Non-Obvious Trade-Offs: What Marketing Materials Won't Tell You
- Strictness vs. Flexibility: FTMO enforces rules automatically and strictly—no exceptions. FundedNext has more challenge models, but the trade-off is more complex rules and sometimes inconsistent enforcement.
- Profit Share During Challenge: FundedNext's 15% profit share during the challenge can be a game-changer if you pass, but you only get paid if you make it through both phases without any violations. If you fail, you get nothing—so it's not "free money."
- Scaling Hype vs. Reality: Both firms offer up to $2M or $4M scaling, but only a small percentage of traders ever reach those levels. Use the PropSurvivalEngine health grades to realistically assess your odds of scaling up.
- Support and Dispute Resolution: FTMO is known for fast, professional support. FundedNext's support is improving but still lags, especially during high-volume periods.

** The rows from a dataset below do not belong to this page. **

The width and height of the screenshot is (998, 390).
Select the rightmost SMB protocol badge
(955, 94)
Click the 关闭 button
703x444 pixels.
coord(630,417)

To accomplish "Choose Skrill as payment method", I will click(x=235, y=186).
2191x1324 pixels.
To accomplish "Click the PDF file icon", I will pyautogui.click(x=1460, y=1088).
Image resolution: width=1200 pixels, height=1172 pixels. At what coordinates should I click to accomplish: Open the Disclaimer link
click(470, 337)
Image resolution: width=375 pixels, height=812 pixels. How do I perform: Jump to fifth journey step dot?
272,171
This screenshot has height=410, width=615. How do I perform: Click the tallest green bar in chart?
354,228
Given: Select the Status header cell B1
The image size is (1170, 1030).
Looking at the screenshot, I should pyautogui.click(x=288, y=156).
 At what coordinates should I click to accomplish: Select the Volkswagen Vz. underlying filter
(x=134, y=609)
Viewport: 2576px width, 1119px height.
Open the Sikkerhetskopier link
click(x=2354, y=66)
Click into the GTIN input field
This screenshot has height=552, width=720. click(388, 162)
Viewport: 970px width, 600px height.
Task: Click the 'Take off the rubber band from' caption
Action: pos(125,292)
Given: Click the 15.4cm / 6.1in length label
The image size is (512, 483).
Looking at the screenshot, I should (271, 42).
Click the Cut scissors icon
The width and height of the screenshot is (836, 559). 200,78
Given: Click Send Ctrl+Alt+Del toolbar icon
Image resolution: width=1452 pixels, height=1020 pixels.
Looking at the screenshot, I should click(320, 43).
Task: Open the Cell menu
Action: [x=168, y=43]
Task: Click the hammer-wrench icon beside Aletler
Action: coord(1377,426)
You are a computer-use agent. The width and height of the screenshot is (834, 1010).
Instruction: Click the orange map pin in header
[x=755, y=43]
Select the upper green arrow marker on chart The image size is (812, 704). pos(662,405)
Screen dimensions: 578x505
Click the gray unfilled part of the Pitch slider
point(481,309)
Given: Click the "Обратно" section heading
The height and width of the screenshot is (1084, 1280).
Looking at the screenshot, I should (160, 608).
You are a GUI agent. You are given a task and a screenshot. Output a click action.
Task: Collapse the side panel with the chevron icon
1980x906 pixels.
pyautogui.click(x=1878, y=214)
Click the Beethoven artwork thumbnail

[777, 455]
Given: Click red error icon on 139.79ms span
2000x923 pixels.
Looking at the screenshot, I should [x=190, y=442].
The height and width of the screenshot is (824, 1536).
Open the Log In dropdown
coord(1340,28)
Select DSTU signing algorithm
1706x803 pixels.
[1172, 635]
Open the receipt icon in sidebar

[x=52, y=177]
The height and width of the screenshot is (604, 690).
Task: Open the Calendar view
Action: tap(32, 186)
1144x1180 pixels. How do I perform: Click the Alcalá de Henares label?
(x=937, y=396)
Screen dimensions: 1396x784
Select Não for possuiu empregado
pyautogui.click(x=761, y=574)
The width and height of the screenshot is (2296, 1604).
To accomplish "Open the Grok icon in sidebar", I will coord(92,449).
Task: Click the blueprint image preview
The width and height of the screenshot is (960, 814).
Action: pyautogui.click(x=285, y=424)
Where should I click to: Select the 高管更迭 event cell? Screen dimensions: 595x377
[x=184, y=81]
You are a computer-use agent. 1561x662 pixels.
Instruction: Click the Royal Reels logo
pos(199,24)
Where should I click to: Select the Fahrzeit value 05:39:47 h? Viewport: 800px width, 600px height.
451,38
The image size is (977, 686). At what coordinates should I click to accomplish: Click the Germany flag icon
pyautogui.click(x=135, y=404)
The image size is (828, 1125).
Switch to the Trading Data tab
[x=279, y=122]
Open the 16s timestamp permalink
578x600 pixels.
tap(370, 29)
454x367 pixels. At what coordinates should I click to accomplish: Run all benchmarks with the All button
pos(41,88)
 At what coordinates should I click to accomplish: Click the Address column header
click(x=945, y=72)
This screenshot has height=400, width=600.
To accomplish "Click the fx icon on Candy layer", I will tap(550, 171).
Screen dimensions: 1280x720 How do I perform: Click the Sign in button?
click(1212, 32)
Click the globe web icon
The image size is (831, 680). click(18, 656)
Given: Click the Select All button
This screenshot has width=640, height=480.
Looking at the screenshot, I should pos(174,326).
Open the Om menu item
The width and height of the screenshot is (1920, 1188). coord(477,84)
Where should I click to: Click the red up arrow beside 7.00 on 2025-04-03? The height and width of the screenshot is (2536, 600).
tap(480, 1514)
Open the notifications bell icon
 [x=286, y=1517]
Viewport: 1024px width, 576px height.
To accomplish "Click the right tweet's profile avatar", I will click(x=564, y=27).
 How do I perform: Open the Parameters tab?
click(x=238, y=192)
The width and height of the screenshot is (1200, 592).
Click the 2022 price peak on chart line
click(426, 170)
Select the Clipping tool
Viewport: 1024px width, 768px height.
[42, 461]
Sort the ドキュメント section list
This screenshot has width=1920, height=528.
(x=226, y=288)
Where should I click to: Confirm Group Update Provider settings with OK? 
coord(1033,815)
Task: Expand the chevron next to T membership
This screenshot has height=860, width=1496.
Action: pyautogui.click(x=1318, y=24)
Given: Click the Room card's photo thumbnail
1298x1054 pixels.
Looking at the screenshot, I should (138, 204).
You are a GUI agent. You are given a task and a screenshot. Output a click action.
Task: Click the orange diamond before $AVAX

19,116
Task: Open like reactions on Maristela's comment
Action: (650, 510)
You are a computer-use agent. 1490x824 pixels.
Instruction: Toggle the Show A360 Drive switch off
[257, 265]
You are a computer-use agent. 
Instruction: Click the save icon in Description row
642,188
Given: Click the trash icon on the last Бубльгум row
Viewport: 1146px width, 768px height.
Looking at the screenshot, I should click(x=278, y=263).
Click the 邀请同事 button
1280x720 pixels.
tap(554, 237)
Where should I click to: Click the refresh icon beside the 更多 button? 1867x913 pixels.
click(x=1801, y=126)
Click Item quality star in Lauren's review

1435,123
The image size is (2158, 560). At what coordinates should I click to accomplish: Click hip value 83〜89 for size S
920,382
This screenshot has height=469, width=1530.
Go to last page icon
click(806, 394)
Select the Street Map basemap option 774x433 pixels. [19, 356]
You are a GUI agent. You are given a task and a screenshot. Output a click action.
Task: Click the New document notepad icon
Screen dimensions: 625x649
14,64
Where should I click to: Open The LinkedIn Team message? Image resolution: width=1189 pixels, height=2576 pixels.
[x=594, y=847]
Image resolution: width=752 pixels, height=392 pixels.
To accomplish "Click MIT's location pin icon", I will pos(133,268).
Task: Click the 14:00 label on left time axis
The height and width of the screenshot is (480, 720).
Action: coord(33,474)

- Withdrawal Minimums: FundedNext imposes minimums on withdrawals, which can delay your first payout if you trade small size. FTMO does not have this friction.
Who Should Choose FTMO?
- Traders who value stability and payout reliability above all else
- Those who need to trade stocks alongside FX, indices, or crypto
- Experienced traders confident in hitting a 10% target under strict rules
- Anyone who prefers a clear, step-by-step scaling process (up to $2M)
- Those who want strong educational support and community
Who Should Choose FundedNext?
- Traders seeking lower entry cost or smaller account sizes ($6K, $15K)
- Those attracted by the 15% profit share during the challenge (and confident in passing both phases)
- Traders who want the possibility of $4M in scaling (and are comfortable with more complex rules)
- Algorithmic traders—both support EAs, but FundedNext is more EA-friendly in some challenge types
- Risk-takers willing to accept some operational "new firm" risks for higher upside
Bottom Line: Which Prop Firm Wins in 2026?
On paper, FTMO and FundedNext are nearly identical—10% drawdown, 10% profit targets, 80/20 splits scaling to 90/10, and similar instrument coverage (except stocks). But in practice, the differences matter:
- FTMO is the best choice for traders who want maximum trust, reliability, and a clear, proven path to scaling up large capital. The higher challenge fee buys peace of mind and payout certainty.
- FundedNext is the better pick for cost-sensitive traders, those wanting to try smaller accounts, or those attracted to the 15% challenge profit share and $4M scaling potential—if you're comfortable with a newer firm and can navigate more complex rules.
Ultimately, your choice should be driven by your risk tolerance, trading style, and need for payout reliability versus cost and upside. Use the PropSurvivalEngine comparison tool to model your exact scenario, and the risk calculator to make sure your strategy fits the firm's rules. Don't just chase the highest numbers—choose the firm that aligns with your real edge and operational comfort.